You can file this story under "Flogging a dead horse". But once again I plead with media executives to stop looking at their content talent as an expense but as an opportunity to become "serial launchers."
If content is worth paying for, then quality content should be a profitable commodity. If the news staff is what is producing that content, then having a fully staffed newsroom should be a money maker.
Ah, it only things were that easy, right?
Not a week goes by that another paper is reported to have instituted layoffs in its news room. Likewise, not a week goes by when some news executive touts their paid content strategy – make the readers pay, the mantra today is, even as readers angrily decry the declining product they are being forced to pay for.
Like any for profit business, newspaper executives have to manage their P&Ls – lower revenue will force lowering expenses, and on and on. But often these same execs are saying that in order to institute new digital initiatives, in order to become "digitally-focused" cuts in staff will be necessary.

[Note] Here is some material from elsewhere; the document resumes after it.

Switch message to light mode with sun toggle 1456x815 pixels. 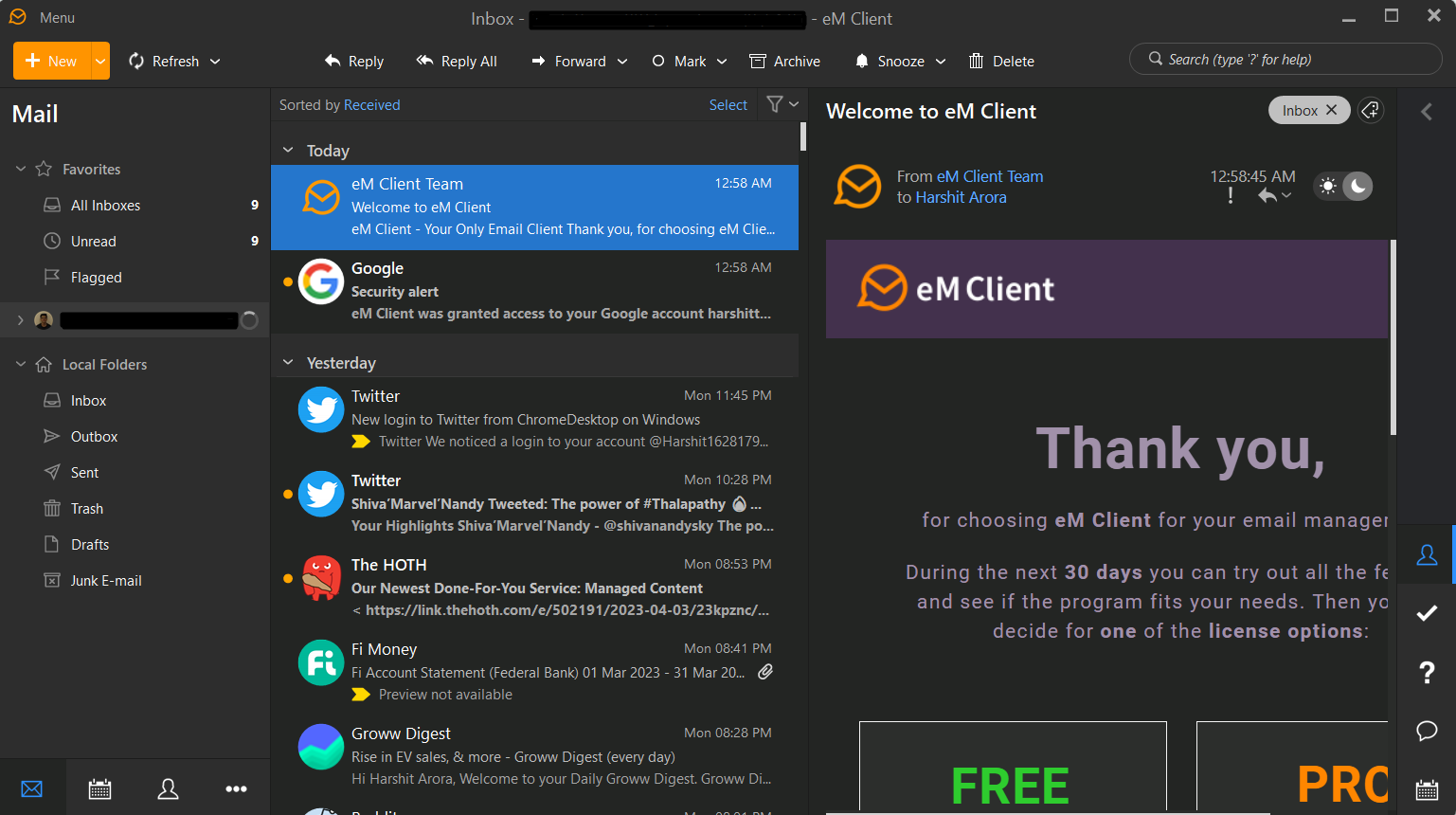click(1328, 186)
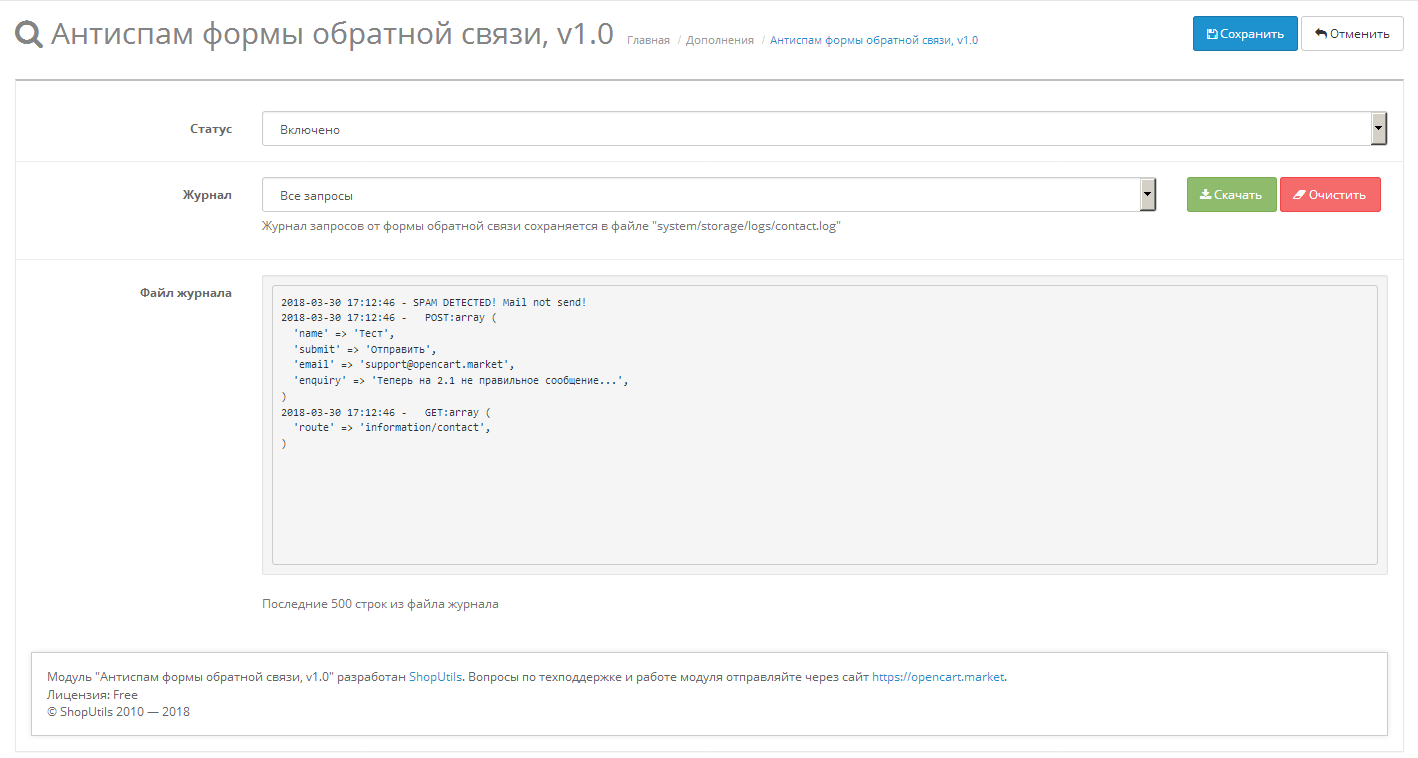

While I understand the need to sometimes reduce expenses, blaming digital is both wrong headed and less than honest.
What I see is a failure to see the newsroom as a resource for profits. Too many newspaper executives see profits in ad revenue and circulation, as if these things happen by themselves. What we are seeing is a failure of imagination – call it a failure of seeing digital media's true potential.
Each section of a newspaper, each columnist, each blog, each ad category, can be a potential new product when one thinks of digital media. The key is creating a newspaper company that can exploit this fact.
This is the major reason I have criticized the outsourcing of app development to third party vendors – I'm not talking publishing systems here, but total outsourcing. Outsourcing increases costs and in no way contains them. The company that gets the contract must turn a profit and so must pass on any costs plus an addition amount that will make the project profitable. The cost to launch dozens of apps, or create new websites or mobile products ends up being prohibitive.
But once the capability to launch a mobile, tablet or web product is created, product launches can follow.
Why don't more papers launch new digital products? Today's launch of Splash, for instance, may be modest (and the product laughable) but the idea is sound. In fact, the only questionable part of the launch is the print part!
SB Nation is a collection of 300 separate websites that together grab 100 million page views monthly. Very simply, the company utilizes the individual talents of a group of bloggers to create a business unit that can succeed in the digital media arena. The one site I have bookmarked is McCovey Chronicles, the blog written by Grant Brisbee that covers the San Francisco Giants (that's "first place Giants" to you).
The concept of SB Nation is pretty simple to understand: each bloggers one or two posts a day can be exploited when the traffic attracted can be combined with the traffic of other bloggers.
Any reporter, columnist or blogger can be a "brand", producing news not only for a print product, or posts for a website, but for their own digital products.**
Unfortunately, newspaper execs see this talent as useful only for "feeding" into the existing products. The focus is too often on the number of stories that can be produced for a website, the number of tweets that will drive readers back to the paper's website – it's not New Media thinking, it's old media thinking about digital.
(This is why I find myself so amused by our newspaper gurus who say they are "digitally-focused" while they actually appear to reside in a time warp that sends them back to the late nineties and the start of the web. They are fighting the last battle, working hard to drive traffic to legacy brands while new digital products are leeching away readers and ad revenue.)
Here is a real world example of what I'd driving at: I certainly applauded the NYT's move to bring on Nate Silver, the blogger behind FiveThirtyEight blog, but the move was made exclusively to help the paper's existing print and web products. The true potential of "FiveThirtyEight" is lost within the greater NYT brand, limiting the potential. So, two years later, when the NYT launched a mobile app for the 2012 election, the paper chose to brand it as the New York Times and simply incorporate Nate Silver's content. A more "new media" move would have been to launch a FiveThirtyEight mobile app that would not only incorporate NYT content but would be free to move beyond the NYT into new areas that could include all sorts of ventures.
** Many news folks hate the word "brand" – but here we are talking about creating products around talent, but just using that talent to promote the existing products. Think "brand' the way a CPG does: the main company can be anonymous, while its brands are where the profit is.